Opinião/Informação:
Essa frase é inaceitável. Está na matéria publicada no site do IPAAM: “…Com o tempo, esses projetos podem se consolidar e até permitir a comercialização controlada, trazendo renda às comunidades...”.
Não sou contra o projeto Pé-de-Pincha — muito pelo contrário. Mas é inaceitável que, após 25 anos de existência, a palavra renda ainda seja conjugada no futuro. Em um quarto de século, quantos caboclos já morreram nas comunidades, enfrentando condições de vida precárias, enquanto aguardam por essa prometida compensação?
Leia com atenção a matéria do próprio IPAAM. Em nenhum momento há menção à remuneração das 126 comunidades envolvidas. Nenhuma! Quando é que essa imoralidade e esse descaso com o bolso do caboclo que preserva a floresta vão acabar?

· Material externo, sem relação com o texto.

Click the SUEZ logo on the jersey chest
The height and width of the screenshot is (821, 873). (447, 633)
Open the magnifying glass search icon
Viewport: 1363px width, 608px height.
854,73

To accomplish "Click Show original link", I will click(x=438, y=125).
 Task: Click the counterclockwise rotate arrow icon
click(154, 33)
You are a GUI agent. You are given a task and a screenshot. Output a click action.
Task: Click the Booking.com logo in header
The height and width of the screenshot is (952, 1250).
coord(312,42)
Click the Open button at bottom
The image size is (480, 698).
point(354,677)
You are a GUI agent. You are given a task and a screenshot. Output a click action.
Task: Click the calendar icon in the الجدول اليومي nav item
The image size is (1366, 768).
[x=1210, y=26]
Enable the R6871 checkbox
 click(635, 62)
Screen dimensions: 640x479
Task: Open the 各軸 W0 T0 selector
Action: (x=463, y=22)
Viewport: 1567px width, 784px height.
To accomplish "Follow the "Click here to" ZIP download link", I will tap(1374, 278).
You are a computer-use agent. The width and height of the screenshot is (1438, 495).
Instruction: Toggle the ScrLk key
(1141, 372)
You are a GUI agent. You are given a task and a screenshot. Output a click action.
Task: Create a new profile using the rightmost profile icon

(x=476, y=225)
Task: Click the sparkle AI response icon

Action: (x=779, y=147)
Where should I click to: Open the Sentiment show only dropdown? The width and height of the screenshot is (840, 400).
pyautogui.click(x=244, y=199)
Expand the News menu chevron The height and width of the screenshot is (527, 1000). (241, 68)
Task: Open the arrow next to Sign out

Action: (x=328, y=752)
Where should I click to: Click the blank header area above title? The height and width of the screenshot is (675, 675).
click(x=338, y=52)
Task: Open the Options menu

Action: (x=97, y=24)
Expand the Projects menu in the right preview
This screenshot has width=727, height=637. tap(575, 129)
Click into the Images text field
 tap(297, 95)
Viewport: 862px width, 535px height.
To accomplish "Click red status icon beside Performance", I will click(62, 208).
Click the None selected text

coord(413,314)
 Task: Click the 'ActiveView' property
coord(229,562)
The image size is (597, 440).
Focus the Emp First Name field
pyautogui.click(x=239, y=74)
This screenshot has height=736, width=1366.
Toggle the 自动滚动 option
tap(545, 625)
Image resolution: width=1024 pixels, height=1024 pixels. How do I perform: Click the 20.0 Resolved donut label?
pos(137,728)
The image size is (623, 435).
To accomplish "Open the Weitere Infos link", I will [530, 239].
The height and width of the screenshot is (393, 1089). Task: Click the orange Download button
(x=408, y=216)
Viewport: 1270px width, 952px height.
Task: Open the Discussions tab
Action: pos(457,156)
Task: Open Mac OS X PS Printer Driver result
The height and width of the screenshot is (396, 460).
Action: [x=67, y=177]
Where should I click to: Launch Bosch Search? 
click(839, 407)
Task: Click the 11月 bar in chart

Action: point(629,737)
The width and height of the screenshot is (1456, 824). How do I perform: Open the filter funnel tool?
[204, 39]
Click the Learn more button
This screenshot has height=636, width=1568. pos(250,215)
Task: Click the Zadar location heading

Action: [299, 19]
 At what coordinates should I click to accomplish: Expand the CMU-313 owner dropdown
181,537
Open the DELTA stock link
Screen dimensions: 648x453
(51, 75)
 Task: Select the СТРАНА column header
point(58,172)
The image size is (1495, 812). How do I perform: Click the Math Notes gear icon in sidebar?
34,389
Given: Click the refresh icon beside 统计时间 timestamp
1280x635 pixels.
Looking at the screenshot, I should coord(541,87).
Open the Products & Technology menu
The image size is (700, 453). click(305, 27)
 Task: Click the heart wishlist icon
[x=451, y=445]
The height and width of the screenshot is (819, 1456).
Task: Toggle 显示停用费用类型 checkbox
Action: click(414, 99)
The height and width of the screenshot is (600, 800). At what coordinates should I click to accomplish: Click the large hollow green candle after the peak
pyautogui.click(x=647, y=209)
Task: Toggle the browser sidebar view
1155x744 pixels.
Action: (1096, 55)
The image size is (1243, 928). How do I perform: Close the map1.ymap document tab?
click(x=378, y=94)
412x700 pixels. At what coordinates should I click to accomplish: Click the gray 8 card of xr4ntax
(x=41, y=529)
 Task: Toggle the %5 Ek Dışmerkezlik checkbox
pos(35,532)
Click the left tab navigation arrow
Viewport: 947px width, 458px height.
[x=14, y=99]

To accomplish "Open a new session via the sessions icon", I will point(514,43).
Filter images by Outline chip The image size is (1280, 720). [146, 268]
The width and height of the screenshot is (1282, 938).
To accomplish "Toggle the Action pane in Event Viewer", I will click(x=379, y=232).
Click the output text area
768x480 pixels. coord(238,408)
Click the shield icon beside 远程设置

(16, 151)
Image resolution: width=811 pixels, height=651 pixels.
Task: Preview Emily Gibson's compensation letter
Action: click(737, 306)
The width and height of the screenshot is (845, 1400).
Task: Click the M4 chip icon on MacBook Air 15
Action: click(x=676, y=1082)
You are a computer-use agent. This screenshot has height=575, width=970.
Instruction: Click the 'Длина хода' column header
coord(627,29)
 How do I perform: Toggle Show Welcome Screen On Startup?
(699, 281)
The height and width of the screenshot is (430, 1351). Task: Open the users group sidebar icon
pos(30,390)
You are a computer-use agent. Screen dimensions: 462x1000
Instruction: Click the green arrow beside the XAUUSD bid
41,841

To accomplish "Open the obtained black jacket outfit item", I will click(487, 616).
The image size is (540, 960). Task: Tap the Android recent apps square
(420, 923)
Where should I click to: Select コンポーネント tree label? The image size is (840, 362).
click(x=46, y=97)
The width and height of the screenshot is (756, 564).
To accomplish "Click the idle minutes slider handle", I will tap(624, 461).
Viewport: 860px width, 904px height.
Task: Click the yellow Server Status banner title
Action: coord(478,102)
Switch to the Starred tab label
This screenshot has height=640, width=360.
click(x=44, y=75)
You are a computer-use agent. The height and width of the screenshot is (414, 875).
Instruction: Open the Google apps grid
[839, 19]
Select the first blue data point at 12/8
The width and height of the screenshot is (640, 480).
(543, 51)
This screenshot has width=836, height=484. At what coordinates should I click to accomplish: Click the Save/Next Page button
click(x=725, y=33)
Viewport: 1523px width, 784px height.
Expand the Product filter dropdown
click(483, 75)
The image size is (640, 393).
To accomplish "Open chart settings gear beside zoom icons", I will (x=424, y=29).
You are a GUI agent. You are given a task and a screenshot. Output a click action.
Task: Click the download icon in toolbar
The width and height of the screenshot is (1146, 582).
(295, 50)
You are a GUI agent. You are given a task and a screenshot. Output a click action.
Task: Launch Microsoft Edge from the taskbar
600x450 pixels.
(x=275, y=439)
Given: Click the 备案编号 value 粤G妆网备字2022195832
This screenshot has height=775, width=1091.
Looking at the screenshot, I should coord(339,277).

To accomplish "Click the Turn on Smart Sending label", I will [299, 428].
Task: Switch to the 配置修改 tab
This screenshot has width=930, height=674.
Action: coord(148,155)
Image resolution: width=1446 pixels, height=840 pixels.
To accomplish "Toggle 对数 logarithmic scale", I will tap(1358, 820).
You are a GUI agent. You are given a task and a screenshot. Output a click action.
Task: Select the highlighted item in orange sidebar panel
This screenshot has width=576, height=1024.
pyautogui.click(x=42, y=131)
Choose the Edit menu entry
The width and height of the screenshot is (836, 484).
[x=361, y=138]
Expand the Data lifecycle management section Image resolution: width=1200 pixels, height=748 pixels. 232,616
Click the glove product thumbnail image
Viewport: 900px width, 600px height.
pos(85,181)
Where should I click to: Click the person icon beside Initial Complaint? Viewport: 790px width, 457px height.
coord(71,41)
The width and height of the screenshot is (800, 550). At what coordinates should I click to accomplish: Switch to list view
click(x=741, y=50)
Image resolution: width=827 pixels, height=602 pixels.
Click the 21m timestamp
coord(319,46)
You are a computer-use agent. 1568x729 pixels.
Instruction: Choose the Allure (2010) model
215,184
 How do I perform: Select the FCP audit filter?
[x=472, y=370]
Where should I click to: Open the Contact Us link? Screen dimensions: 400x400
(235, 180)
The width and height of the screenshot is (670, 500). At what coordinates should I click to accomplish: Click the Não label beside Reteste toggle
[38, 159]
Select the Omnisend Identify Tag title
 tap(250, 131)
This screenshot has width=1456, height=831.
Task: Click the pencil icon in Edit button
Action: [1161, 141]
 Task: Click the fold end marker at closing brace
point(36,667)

As instituições fazem a “festa”, recebem visibilidade, verba e elogios — e deixam o comunitário com o bolso vazio. Isso é injusto, é perverso.
É hora de parar com o teatro. Esse povo merece dignidade. Quanto eles receberam pela liberação de 143 tracajás, 105 pitiús e 59 tartarugas? A resposta é clara: nada. Isso precisa mudar.